» Übungstext
###

2.) Röhrenamps klingen besser, aber!
Röhrenamps, klingen besser, primär, weil sie lauter werden, auch wenn ihnen eigentlich die Puste wegbleiben sollte, statt zu clippen und das Signal einfach abzuschneiden wie alte Transen.
Aber auch bei Röhrenamps gibt es genug erschreckend schlecht klingende Geräte, besonders anfällige Kandidaten, etc. Sie sind auch recht empfindlich auf die Lautsprecher. Und die Unterschiede zwischen den Geräten, selbst innerhalb einer Serie kann enorm sein.
Bestimmte Sounds kommen aus bestimmten Geräten. Marshall wird immer Marshall bleiben, Fender immer Fender, alte Voxe ebenso.
Ich habe drei Röhrenamps, die verschiedener kaum sein könnten: Eng Gigmaster, Peavey Classic 30 und Marshall DSL40. Letzteren erst ein paar Tage, aber ich weiss wieder, was ich lange vermisst habe.
Also auch hier gibts nicht den einen.
3.) Transisorverstärker klingen topfig, aber!
Aber hallo. Nein. Billige, kleine 6,5" Combos wohl vielleicht, aber je nach dem, welche Pedale davor sind, kann auch ein "kleiner" (1x12 oder 2x10) Transencombo brauchbar sein. Ich war jahrelang mit 2x10" "Clean" Combos mit 80-150W Class A/B Transistorendstufen und einem Pedalboard unterwegs. Leider gibts solche Combos heute nur mehr selten und seit meine leider nicht iederzubeschaffenden Pedale geklaut wurden, bin ich auch wieder bei Röhren und Modelling gelandet.

###

» Datenauszüge
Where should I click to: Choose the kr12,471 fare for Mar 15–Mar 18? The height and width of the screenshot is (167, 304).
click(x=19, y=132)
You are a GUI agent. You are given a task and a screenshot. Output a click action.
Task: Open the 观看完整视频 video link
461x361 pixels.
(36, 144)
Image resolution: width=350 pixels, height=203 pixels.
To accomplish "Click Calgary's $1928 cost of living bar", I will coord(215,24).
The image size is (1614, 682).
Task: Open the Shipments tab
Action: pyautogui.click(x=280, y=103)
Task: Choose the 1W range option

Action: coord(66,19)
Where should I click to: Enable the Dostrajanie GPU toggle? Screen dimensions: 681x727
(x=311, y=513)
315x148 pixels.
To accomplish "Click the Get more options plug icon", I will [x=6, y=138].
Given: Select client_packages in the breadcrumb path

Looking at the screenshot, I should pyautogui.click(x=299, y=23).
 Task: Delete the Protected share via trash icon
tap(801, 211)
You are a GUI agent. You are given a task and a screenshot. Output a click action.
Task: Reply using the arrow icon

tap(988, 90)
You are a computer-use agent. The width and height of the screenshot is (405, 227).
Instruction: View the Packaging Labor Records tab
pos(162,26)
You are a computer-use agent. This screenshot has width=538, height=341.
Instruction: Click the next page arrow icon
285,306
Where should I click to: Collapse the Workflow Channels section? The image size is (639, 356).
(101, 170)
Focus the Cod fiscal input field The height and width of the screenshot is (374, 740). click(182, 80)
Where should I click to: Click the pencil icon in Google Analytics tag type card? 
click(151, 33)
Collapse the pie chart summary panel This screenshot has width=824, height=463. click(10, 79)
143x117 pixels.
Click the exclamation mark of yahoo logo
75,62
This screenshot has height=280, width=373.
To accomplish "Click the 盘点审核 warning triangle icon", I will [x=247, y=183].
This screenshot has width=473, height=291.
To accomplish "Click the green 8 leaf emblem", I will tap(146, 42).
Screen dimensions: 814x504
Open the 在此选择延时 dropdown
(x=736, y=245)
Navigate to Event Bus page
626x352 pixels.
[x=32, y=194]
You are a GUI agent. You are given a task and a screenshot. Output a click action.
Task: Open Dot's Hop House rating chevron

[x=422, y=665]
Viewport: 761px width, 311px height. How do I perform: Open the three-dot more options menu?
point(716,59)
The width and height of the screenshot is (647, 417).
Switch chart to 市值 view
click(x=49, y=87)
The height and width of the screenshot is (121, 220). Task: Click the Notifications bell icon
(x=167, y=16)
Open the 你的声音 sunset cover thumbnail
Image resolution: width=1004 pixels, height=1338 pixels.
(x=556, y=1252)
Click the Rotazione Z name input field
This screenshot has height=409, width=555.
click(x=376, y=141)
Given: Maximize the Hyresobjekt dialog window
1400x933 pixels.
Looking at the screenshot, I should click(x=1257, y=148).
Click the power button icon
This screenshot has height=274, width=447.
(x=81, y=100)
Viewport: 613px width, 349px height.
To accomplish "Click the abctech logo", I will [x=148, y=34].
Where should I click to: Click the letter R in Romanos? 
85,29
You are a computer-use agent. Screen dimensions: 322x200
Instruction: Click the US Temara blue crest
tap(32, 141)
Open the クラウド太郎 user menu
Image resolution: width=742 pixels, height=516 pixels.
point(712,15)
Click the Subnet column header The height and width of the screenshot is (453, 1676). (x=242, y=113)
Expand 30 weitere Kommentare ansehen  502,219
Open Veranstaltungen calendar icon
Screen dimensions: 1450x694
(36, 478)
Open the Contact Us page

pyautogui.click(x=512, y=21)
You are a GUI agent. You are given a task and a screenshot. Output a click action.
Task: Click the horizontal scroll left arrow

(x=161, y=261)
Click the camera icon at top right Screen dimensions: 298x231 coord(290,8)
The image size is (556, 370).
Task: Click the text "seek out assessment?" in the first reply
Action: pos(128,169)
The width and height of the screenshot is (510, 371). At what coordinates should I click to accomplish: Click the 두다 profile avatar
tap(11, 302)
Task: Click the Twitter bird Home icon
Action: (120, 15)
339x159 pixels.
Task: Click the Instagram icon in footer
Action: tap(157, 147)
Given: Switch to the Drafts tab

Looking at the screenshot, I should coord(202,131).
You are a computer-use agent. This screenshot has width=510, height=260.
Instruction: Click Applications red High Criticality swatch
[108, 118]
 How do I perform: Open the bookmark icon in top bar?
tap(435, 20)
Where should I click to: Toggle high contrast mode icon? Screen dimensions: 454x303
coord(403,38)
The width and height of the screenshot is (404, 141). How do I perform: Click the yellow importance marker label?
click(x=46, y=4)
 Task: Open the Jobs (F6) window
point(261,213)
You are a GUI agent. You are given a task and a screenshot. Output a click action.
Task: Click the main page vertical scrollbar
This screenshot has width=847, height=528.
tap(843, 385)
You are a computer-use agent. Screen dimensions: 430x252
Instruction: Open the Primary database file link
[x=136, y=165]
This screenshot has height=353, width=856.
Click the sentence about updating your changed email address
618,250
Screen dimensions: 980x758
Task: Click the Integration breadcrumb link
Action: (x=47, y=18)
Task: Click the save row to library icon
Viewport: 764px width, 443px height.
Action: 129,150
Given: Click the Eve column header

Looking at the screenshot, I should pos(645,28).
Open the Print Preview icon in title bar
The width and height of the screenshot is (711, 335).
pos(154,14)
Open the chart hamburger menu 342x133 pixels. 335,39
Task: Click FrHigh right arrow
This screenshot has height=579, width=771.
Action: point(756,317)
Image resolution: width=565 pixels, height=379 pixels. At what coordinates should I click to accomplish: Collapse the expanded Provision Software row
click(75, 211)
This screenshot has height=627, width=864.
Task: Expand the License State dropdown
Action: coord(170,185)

###

» Material erkunden
#1 Aktualisiere im Text über Gitarrenverstärker alles von „Röhrenamps, klingen besser, primär, weil“ bis hinunter zu „wie alte Transen.“ und ersetze dabei „alte Transen“ durch „alte Transistorverstärker“.
#2 Führe den Text über Gitarrenverstärker im Anschluss an seinen letzten Satz fort.
Die Daten braucht man hier nicht.

» Lösungen
#1
Röhrenamps, klingen besser, primär, weil sie lauter werden, auch wenn ihnen eigentlich die Puste wegbleiben sollte, statt zu clippen und das Signal einfach abzuschneiden wie alte Transistorverstärker.

#2
Hier übernehmen dann die Pedale den Sound, gute analoge Pedale, sind aber Mangelware und entsprechend teuer.
Vielleicht eine Alternative wäre auch ein "alter" Modeller, der dann auch noch mehr Effekte im Clean Kanal bietet. Auf Willhaben steht ein Line6 Tubetone mit 2x10" um € 60,- Dessen Modelling ist wohl schon reichlich überholt, aber er könnte mit Pedalen eine super Transistorendstufen Chassis Kombination bieten. Fehlen dann nur noch die Pedals... Ich hatte Chorus, Reverb und Valve-Distortion von Digitech und dazu einen Equalizer/Booster vor den Transen und damit alles abgedeckt.
"Große" Transistor-Lösungen sind aber nix für zu Hause. Teilweise werden 200w Transistor-Tops mit 4x12 Box verschenkt. Das hat aber auch gute Gründe...
Die beiden Empfehlungen DSL40 und Blueguitar sind sicherleich beide sehr richtig, aber ich denke fast, dass beide für Dich eine Nummer zu teuer sein werden.
Daher meine Empfehlung: bleib noch bei Deinem Spider und spar Dir nen Tausender zusammen. Bis dahin jede Woche einmal in den Laden und probier dort DSL und Amp1 gegeneinander aus. Am besten DSL100 Head und Amp1 an der selben Box, wenn möglich.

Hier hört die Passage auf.